▶ [EXERCISE]:
Give back the full set of entries exactly, keeping each line intact.

(Stored data entries)
┏━━

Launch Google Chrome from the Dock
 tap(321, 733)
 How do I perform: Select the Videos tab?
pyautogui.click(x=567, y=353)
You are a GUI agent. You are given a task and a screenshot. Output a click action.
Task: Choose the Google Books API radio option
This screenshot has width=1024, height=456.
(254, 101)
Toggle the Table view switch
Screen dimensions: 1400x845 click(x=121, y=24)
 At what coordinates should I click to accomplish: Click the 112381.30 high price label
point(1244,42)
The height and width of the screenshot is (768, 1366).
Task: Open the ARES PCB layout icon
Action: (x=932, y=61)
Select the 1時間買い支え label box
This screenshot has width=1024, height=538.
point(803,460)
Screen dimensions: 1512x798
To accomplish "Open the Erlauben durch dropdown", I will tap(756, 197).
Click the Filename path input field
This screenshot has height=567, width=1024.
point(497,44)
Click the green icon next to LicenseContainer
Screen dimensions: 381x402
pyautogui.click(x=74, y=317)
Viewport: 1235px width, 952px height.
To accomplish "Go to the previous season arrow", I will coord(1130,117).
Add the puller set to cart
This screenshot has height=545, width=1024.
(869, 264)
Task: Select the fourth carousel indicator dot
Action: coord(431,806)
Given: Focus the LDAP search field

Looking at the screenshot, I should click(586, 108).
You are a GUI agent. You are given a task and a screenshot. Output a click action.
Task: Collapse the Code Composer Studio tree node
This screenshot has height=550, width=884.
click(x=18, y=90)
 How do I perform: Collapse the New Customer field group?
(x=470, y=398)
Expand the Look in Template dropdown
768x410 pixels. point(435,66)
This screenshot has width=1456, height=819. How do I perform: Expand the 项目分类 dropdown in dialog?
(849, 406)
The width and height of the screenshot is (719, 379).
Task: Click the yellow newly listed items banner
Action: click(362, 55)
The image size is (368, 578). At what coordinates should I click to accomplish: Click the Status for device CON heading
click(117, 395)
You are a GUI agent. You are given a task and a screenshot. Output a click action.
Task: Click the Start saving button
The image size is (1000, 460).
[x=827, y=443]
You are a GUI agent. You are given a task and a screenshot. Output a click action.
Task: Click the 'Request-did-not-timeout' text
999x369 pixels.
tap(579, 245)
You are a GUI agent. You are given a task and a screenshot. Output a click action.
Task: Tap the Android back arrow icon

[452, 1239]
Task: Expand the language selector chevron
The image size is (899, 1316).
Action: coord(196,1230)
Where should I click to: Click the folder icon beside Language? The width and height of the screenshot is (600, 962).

┗━━

▶ [FINAL ANSWER]:
Launch Google Chrome from the Dock
 tap(321, 733)
 How do I perform: Select the Videos tab?
pyautogui.click(x=567, y=353)
You are a GUI agent. You are given a task and a screenshot. Output a click action.
Task: Choose the Google Books API radio option
This screenshot has width=1024, height=456.
(254, 101)
Toggle the Table view switch
Screen dimensions: 1400x845 click(x=121, y=24)
 At what coordinates should I click to accomplish: Click the 112381.30 high price label
point(1244,42)
The height and width of the screenshot is (768, 1366).
Task: Open the ARES PCB layout icon
Action: (x=932, y=61)
Select the 1時間買い支え label box
This screenshot has width=1024, height=538.
point(803,460)
Screen dimensions: 1512x798
To accomplish "Open the Erlauben durch dropdown", I will tap(756, 197).
Click the Filename path input field
This screenshot has height=567, width=1024.
point(497,44)
Click the green icon next to LicenseContainer
Screen dimensions: 381x402
pyautogui.click(x=74, y=317)
Viewport: 1235px width, 952px height.
To accomplish "Go to the previous season arrow", I will coord(1130,117).
Add the puller set to cart
This screenshot has height=545, width=1024.
(869, 264)
Task: Select the fourth carousel indicator dot
Action: coord(431,806)
Given: Focus the LDAP search field

Looking at the screenshot, I should click(586, 108).
You are a GUI agent. You are given a task and a screenshot. Output a click action.
Task: Collapse the Code Composer Studio tree node
This screenshot has height=550, width=884.
click(x=18, y=90)
 How do I perform: Collapse the New Customer field group?
(x=470, y=398)
Expand the Look in Template dropdown
768x410 pixels. point(435,66)
This screenshot has width=1456, height=819. How do I perform: Expand the 项目分类 dropdown in dialog?
(849, 406)
The width and height of the screenshot is (719, 379).
Task: Click the yellow newly listed items banner
Action: click(362, 55)
The image size is (368, 578). At what coordinates should I click to accomplish: Click the Status for device CON heading
click(117, 395)
You are a GUI agent. You are given a task and a screenshot. Output a click action.
Task: Click the Start saving button
The image size is (1000, 460).
[x=827, y=443]
You are a GUI agent. You are given a task and a screenshot. Output a click action.
Task: Click the 'Request-did-not-timeout' text
999x369 pixels.
tap(579, 245)
You are a GUI agent. You are given a task and a screenshot. Output a click action.
Task: Tap the Android back arrow icon

[452, 1239]
Task: Expand the language selector chevron
The image size is (899, 1316).
Action: coord(196,1230)
Where should I click to: Click the folder icon beside Language? The width and height of the screenshot is (600, 962).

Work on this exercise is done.